--- TEXTO FORNECIDO ---

Por Josias de Souza – Colunista do UOL
O crepúsculo de Francisco foi marcado por um paradoxo. Presenteou a Igreja com uma lufada de ar puro. E morreu convalescendo de uma asfixiante crise respiratória provocada por uma infecção bacteriana seguida de pneumonia nos dois pulmões. Deixa como legado um dilema crucial para o futuro dos católicos. O sucessor do papa terá que optar entre manter a oxigenação ou abaixar o tapete que Francisco levantou.
O trabalho ficou inconcluso. Francisco não acabou com a corrupção. Mas faxinou o Banco do Vaticano. Não apagou o celibato. Mas iluminou a pedofilia do clero. Não modificou o trecho do catecismo que trata relações homossexuais como antinaturais. Mas autorizou padres a abençoarem uniões homoafetivas. Não extirpou o preconceito. Mas permitiu, sob certas condições, o batismo de transexuais.
Francisco não eliminou o luxo e a pompa. Mas foi pessoalmente austero e reaproximou a Igreja dos pobres. Sob influência do cardeal brasileiro Cláudio Hummes, o argentino Jorge Mario Bergoglio escolheu Francisco como nome do seu pontificado. Não foi uma escolha aleatória.
O jovem Francisco pertencia a uma família nobre e rica da cidade italiana de Assis. Não dava muita bola para a sua classe social. Gostava de passarinhos e flores. Chamava o Sol de “Irmão Sol” e a Lua de “Irmã Lua”. Poeta e místico, gostava de rezar. Diz a lenda que estava numa pequena igreja próxima de sua casa quando ouviu a voz do Senhor: “Francisco, a igreja está caindo!”. Apavorado, correu do desabamento. Deus explicou-se melhor. A igreja que estava caindo não era aquela capelinha, era a Igreja mesmo, como um todo. Havia se distanciado dos pobres.
Francisco criou uma nova ordem. Batizou-a de Ordem dos Frades Menores. Não quis se ordenar padre. Tinha a alma pura dos santos. Mas não se julgava digno do ofício divino. Ao escolher o seu nome, o papa sinalizou que a Igreja precisava de consertos. O DNA da fumaça da Capela Sistina é conservador. Mas o conclave que escolherá o sucessor de Francisco cometerá um grave equívoco se desconsiderar a evidência de que a ainda há muito a ser removido embaixo do tapete.

--- DADOS DE ORIGEM ---

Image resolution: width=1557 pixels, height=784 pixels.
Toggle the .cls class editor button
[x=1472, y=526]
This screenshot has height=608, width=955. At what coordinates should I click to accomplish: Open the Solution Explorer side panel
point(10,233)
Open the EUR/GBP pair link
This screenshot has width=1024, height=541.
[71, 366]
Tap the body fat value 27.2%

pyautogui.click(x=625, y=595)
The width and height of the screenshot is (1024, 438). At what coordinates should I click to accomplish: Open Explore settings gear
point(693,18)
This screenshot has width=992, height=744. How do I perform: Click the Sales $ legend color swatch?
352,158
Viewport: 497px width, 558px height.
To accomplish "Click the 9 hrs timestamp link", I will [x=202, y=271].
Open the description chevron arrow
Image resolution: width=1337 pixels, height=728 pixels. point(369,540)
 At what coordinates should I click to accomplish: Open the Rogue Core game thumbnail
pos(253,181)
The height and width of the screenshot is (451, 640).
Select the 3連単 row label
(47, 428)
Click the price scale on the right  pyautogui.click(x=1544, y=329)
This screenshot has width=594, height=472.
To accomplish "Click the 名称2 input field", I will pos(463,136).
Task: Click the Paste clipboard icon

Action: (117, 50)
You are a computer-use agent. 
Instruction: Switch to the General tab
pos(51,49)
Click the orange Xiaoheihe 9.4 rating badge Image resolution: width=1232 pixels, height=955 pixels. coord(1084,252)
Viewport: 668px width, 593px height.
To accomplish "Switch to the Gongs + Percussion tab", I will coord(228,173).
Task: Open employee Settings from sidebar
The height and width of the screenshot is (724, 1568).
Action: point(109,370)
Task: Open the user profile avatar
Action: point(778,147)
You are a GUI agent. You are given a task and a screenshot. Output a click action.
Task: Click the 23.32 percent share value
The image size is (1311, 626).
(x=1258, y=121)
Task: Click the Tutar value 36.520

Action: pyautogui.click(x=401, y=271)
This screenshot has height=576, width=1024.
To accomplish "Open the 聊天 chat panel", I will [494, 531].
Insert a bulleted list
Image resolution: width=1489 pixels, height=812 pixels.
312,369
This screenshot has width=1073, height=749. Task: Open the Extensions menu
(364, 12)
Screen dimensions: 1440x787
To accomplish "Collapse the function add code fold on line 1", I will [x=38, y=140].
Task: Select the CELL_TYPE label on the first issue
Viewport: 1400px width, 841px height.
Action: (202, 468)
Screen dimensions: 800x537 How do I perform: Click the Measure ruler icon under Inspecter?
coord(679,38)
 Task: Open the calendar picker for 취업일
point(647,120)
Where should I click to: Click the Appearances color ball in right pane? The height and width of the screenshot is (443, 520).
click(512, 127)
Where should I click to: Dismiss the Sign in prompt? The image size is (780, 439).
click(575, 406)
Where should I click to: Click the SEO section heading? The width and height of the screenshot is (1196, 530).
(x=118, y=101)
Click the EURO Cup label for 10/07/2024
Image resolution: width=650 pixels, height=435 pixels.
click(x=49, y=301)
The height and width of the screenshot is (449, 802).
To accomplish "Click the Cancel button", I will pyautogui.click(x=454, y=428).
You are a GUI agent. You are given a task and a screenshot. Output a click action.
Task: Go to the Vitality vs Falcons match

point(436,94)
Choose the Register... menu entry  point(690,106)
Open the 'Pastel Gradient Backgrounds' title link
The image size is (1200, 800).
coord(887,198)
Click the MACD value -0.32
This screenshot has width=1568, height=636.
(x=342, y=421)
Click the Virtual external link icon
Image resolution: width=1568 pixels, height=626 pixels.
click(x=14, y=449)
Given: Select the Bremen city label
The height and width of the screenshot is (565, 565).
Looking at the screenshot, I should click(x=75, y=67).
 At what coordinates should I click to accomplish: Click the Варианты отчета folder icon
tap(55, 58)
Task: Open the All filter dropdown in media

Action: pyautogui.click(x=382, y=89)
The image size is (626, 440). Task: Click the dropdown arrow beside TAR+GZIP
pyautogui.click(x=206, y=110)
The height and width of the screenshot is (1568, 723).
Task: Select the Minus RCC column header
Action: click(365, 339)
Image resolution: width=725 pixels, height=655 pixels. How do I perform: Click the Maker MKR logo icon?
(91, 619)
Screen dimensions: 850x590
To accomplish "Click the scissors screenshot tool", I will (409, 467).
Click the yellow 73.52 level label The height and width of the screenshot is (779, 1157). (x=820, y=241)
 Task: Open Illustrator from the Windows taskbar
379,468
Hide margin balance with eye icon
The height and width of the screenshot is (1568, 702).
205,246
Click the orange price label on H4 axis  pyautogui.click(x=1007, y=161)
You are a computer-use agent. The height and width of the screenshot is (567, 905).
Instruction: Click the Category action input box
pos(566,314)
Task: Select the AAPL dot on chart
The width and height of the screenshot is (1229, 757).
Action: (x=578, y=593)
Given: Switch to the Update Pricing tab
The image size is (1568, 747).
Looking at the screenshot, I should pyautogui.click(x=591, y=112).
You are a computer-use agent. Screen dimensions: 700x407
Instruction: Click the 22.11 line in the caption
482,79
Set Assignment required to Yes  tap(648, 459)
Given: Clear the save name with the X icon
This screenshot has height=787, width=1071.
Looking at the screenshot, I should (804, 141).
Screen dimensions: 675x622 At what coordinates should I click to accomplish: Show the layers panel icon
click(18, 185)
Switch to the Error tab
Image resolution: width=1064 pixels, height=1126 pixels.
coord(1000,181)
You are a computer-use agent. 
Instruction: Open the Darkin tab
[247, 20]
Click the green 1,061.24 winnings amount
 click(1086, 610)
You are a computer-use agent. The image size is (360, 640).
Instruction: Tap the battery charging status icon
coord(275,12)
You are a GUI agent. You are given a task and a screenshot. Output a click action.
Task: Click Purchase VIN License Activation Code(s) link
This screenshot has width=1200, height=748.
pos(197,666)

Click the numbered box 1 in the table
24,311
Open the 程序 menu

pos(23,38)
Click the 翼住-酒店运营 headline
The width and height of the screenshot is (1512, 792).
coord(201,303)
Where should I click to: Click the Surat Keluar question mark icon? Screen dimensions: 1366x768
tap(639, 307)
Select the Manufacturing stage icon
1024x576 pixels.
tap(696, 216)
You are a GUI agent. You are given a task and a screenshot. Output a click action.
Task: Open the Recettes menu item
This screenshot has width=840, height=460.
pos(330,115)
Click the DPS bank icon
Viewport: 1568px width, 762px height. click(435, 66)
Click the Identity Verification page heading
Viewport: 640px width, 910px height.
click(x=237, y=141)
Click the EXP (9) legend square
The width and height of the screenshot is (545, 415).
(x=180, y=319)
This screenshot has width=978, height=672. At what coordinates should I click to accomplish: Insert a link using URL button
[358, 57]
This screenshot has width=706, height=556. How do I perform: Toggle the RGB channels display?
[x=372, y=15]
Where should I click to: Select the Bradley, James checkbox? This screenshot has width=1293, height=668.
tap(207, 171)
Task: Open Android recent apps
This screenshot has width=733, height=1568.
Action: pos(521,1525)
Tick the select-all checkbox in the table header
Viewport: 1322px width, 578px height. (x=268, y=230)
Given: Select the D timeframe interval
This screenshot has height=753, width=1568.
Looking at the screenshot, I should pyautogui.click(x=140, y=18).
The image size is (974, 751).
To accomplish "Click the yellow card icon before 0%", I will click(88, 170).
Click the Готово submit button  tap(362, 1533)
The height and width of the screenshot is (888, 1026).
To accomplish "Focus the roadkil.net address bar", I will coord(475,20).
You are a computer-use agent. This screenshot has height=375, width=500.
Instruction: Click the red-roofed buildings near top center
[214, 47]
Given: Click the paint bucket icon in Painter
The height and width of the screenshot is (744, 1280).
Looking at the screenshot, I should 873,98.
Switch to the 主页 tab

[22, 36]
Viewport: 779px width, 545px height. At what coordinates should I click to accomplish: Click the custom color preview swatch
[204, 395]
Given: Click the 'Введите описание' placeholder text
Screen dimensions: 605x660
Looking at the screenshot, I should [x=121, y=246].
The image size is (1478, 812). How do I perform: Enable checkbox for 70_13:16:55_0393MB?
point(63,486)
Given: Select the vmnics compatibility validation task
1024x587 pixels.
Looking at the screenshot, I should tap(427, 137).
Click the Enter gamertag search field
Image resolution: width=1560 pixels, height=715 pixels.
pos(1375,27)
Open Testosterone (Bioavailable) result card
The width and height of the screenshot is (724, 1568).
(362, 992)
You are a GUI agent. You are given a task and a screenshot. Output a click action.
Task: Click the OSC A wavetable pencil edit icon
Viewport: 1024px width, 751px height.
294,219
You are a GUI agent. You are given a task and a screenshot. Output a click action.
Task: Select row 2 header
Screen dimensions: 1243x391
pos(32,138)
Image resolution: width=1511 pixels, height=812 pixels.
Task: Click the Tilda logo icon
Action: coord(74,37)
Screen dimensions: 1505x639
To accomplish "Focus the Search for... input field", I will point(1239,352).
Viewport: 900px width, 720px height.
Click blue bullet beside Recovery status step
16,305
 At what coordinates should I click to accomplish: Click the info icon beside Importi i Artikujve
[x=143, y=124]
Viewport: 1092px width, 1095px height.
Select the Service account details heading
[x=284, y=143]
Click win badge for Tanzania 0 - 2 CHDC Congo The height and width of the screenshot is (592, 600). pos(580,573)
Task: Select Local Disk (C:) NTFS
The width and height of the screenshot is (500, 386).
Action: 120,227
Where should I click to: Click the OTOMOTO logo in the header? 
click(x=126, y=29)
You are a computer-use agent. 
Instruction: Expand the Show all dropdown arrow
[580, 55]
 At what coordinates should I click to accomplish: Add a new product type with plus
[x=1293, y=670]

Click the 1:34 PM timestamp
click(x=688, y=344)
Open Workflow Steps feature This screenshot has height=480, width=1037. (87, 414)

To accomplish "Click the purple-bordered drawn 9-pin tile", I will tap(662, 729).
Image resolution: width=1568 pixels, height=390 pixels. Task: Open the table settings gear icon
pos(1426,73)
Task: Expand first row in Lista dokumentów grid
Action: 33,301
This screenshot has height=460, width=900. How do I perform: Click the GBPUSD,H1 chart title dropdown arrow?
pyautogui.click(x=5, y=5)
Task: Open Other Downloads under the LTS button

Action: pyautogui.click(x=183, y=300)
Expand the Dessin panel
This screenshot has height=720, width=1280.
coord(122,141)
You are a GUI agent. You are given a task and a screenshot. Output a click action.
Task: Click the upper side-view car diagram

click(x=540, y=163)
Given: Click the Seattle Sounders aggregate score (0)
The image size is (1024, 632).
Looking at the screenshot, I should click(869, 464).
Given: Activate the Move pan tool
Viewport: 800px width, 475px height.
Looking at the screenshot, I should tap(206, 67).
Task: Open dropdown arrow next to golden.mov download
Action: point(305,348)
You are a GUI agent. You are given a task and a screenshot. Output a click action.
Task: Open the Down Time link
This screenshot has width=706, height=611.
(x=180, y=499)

---

» AÇÃO NECESSÁRIA: Reescreva o trecho do texto sobre o legado de Francisco desde "Francisco não eliminou" até "uma escolha aleatória.", inclusive, trocando "austero" por "simples".

» RESOLUÇÃO COMENTADA:
Francisco não eliminou o luxo e a pompa. Mas foi pessoalmente simples e reaproximou a Igreja dos pobres. Sob influência do cardeal brasileiro Cláudio Hummes, o argentino Jorge Mario Bergoglio escolheu Francisco como nome do seu pontificado. Não foi uma escolha aleatória.